• [EXERCISE PROMPT] In the data below, find every line that has the string "will", and copy it.

--- DATA SUPPLIED ---

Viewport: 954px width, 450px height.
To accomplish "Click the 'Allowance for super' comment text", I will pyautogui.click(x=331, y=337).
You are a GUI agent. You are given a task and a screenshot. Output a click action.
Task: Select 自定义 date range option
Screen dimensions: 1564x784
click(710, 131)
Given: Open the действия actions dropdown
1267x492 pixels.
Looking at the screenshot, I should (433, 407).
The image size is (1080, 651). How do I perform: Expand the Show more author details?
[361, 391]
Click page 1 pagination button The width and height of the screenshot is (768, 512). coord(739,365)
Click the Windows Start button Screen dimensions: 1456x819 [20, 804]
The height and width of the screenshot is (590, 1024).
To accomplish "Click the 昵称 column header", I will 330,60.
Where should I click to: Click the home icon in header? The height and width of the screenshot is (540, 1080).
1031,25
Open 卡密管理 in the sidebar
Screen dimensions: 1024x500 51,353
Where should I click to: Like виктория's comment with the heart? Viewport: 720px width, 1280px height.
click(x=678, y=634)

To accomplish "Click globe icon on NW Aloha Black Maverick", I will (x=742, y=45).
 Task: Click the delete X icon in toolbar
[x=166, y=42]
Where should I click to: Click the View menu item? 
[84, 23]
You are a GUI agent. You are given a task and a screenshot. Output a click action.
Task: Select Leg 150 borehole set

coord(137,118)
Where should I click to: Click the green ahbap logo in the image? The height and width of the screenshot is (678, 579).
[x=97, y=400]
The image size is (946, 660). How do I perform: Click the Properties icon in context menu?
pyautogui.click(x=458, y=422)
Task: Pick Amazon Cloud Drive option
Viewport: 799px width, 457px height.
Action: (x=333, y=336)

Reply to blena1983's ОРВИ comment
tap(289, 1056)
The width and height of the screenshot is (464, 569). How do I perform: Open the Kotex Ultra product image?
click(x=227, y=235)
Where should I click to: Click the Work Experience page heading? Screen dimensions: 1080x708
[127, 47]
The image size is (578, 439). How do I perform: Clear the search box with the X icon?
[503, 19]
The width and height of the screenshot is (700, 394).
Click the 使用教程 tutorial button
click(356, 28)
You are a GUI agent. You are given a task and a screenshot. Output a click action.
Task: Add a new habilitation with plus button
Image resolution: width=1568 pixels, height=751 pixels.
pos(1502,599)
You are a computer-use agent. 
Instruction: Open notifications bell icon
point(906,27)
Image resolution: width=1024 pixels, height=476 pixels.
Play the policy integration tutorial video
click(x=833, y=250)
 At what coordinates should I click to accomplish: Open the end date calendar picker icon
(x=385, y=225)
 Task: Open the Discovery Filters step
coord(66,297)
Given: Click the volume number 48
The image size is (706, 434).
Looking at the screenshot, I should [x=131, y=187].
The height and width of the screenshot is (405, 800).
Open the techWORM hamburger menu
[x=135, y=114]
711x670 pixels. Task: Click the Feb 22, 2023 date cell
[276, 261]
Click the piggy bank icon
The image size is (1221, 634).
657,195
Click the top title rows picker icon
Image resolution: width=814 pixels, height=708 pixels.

---

• [ANSWER SPACE]
To accomplish "Click the 'Allowance for super' comment text", I will pyautogui.click(x=331, y=337).
To accomplish "Click the 昵称 column header", I will 330,60.
To accomplish "Click globe icon on NW Aloha Black Maverick", I will (x=742, y=45).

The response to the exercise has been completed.